优化修改

GEGLU算子修改

修改“src/diffusers/models/activations.py”脚本。

适配npu_geglu融合算子加速。

修改前:

class GEGLU(nn.Module):
    r"""
    A [variant](https://arxiv.org/abs/2002.05202) of the gated linear unit activation function.

    Parameters:
        dim_in (`int`): The number of channels in the input.
        dim_out (`int`): The number of channels in the output.
        bias (`bool`, defaults to True): Whether to use a bias in the linear layer.
    """

    def __init__(self, dim_in: int, dim_out: int, bias: bool = True):
        super().__init__()
        linear_cls = LoRACompatibleLinear if not USE_PEFT_BACKEND else nn.Linear

        self.proj = linear_cls(dim_in, dim_out * 2, bias=bias)

    def gelu(self, gate: torch.Tensor) -> torch.Tensor:
        if gate.device.type != "mps":
            return F.gelu(gate)
        # mps: gelu is not implemented for float16
        return F.gelu(gate.to(dtype=torch.float32)).to(dtype=gate.dtype)

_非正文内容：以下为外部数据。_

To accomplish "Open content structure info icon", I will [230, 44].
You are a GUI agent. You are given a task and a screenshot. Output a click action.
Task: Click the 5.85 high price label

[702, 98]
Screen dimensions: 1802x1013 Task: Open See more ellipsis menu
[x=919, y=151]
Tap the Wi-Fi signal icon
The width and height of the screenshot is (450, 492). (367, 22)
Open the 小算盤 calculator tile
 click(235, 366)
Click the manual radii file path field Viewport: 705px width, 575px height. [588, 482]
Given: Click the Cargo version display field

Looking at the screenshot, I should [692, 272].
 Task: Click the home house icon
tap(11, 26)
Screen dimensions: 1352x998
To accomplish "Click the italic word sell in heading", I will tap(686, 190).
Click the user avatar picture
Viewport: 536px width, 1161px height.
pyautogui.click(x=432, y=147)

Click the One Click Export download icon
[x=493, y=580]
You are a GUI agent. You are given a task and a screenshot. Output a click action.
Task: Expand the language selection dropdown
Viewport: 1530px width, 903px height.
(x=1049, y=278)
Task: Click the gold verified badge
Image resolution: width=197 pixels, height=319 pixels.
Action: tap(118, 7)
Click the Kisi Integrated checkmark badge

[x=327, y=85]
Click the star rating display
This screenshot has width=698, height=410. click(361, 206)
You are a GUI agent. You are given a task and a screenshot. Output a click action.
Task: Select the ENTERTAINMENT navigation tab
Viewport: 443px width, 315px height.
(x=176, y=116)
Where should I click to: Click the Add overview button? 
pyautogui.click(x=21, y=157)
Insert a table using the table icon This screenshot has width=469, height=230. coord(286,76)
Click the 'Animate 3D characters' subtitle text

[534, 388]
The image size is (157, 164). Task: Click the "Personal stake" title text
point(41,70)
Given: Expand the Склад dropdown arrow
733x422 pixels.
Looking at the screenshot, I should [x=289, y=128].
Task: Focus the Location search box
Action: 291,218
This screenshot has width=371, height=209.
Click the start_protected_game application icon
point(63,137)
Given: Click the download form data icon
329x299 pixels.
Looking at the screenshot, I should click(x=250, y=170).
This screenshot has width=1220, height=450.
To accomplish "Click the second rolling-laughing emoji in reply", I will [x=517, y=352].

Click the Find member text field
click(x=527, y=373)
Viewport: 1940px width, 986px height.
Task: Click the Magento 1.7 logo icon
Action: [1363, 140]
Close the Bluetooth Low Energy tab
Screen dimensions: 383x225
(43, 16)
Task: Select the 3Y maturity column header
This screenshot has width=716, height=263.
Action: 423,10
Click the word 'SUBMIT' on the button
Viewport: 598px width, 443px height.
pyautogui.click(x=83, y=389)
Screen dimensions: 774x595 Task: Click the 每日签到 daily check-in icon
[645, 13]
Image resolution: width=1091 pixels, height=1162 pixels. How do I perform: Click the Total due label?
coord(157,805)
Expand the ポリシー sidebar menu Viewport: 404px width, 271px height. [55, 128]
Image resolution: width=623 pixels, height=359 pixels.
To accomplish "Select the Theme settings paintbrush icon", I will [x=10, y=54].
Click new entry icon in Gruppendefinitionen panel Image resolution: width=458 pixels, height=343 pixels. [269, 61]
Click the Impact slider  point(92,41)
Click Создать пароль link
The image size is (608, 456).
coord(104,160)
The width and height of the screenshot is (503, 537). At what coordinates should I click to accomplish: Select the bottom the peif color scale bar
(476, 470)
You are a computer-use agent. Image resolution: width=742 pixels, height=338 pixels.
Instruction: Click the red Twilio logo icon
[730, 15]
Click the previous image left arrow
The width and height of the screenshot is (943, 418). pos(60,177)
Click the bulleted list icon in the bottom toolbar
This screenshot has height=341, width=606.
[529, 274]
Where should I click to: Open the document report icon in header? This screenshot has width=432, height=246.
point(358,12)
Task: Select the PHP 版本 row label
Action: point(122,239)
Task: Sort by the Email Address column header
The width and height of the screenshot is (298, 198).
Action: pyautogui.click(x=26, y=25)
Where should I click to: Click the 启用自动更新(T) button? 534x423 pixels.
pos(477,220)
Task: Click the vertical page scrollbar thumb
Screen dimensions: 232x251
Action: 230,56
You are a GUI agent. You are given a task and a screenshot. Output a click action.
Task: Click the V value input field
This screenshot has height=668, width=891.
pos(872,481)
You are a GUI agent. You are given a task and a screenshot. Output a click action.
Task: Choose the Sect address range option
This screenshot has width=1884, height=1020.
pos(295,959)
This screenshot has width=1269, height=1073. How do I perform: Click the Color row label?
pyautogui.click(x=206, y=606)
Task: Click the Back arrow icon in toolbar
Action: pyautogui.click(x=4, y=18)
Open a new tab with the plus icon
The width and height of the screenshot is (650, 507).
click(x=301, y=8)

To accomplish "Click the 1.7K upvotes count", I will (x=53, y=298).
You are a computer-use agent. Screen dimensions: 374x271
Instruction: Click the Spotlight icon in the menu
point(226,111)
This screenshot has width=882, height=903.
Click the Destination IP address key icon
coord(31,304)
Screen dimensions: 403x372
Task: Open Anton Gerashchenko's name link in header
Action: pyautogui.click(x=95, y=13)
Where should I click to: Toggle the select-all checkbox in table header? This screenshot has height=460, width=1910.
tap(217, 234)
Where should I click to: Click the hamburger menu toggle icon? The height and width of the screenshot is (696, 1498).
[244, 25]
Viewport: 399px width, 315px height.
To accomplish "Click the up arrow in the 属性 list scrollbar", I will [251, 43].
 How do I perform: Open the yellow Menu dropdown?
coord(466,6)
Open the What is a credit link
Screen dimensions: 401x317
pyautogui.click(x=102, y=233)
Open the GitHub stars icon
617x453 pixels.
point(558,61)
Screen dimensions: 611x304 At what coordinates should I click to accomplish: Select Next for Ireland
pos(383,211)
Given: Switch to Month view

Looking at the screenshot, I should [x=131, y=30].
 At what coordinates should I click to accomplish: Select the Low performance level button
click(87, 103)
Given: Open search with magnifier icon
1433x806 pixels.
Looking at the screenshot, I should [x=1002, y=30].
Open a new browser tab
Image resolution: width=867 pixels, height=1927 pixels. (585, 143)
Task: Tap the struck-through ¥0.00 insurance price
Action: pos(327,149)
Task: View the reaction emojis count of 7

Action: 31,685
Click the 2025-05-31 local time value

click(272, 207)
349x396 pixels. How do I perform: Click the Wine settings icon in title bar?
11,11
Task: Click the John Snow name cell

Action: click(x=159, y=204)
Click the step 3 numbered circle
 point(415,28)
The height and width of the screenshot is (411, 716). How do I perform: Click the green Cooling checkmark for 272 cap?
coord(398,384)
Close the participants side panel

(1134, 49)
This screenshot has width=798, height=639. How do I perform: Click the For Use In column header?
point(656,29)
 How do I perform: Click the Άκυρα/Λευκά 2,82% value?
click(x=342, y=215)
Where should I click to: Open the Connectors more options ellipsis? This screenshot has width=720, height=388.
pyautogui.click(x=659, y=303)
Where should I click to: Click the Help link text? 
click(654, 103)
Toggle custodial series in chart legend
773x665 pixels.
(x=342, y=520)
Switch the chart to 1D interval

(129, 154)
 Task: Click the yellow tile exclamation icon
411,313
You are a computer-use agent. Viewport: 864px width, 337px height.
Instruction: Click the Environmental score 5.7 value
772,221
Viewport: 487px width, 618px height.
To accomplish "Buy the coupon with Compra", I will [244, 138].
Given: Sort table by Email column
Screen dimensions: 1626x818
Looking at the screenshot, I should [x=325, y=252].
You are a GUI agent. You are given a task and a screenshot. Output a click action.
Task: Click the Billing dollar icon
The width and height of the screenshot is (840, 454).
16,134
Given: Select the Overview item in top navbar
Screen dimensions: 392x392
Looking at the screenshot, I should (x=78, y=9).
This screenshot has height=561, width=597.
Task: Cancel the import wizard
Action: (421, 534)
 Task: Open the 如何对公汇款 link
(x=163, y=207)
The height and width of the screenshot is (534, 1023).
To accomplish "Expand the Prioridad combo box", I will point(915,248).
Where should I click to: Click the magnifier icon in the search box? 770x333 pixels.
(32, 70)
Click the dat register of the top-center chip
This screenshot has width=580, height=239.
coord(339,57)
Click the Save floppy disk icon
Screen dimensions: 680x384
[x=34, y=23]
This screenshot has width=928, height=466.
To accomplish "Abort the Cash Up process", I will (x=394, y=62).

    def forward(self, hidden_states, scale: float = 1.0):
        args = () if USE_PEFT_BACKEND else (scale,)
        # hidden_states, gate = self.proj(hidden_states, *args).chunk(2, dim=-1)
        # return hidden_states * self.gelu(gate)

修改后:

class GEGLU(nn.Module):
    r"""
    A [variant](https://arxiv.org/abs/2002.05202) of the gated linear unit activation function.

    Parameters:
        dim_in (`int`): The number of channels in the input.
        dim_out (`int`): The number of channels in the output.
        bias (`bool`, defaults to True): Whether to use a bias in the linear layer.
    """

    def __init__(self, dim_in: int, dim_out: int, bias: bool = True):
        super().__init__()
        linear_cls = LoRACompatibleLinear if not USE_PEFT_BACKEND else nn.Linear

        self.proj = linear_cls(dim_in, dim_out * 2, bias=bias)

    def gelu(self, gate: torch.Tensor) -> torch.Tensor:
        if gate.device.type != "mps":
            return F.gelu(gate)
        # mps: gelu is not implemented for float16
        return F.gelu(gate.to(dtype=torch.float32)).to(dtype=gate.dtype)

    def forward(self, hidden_states, scale: float = 1.0):
        args = () if USE_PEFT_BACKEND else (scale,)
        hidden_states = self.proj(hidden_states, *args)
        return torch_npu.npu_geglu(hidden_states, dim=-1, approximate=1)[0] # 使用NPU亲和算子

FA算子修改

使用FlashAttention(FA)融合算子,加速计算attention模块。

优化conv算子速度

训练的Python脚本上加入torch.npu.config.allow_internal_format = False,不允许conv私有格式,减少格式转换从而优化conv算子速度。

已适配修改的训练脚本位置如下所示:

“examples/text_to_image/train_text_to_image_lora_sdxl.py”

“examples/text_to_image/train_text_to_image_sdxl_pretrain.py”

“examples/controlnet/train_controlnet_sdxl.py”

torch.npu.config.allow_internal_format = False

模型保存

Huggingface中的代码可能有与DeepSpeed冲突部分,例如使用DeepSpeed保存模型时,需要每个节点都进行保存。修改如下代码解决模型保存卡死问题,断点续训时需将所有节点保存点整合并传输至每个节点。

涉及到的代码有SDXL预训练、LoRA微调、ControlNet微调,代码脚本所在位置如下所示:

“examples/text_to_image/train_text_to_image_lora_sdxl.py”

“examples/text_to_image/train_text_to_image_sdxl_pretrain.py”

“examples/controlnet/train_controlnet_sdxl.py”

修改前:

if accelerator.is_main_process:
                    if global_step % args.checkpointing_steps == 0:
                    # _before_ saving state, check if this save would set us over the `checkpoints_total_limit`

修改后:

if global_step % args.checkpointing_steps == 0:
                    # _before_ saving state, check if this save would set us over the `checkpoints_total_limit`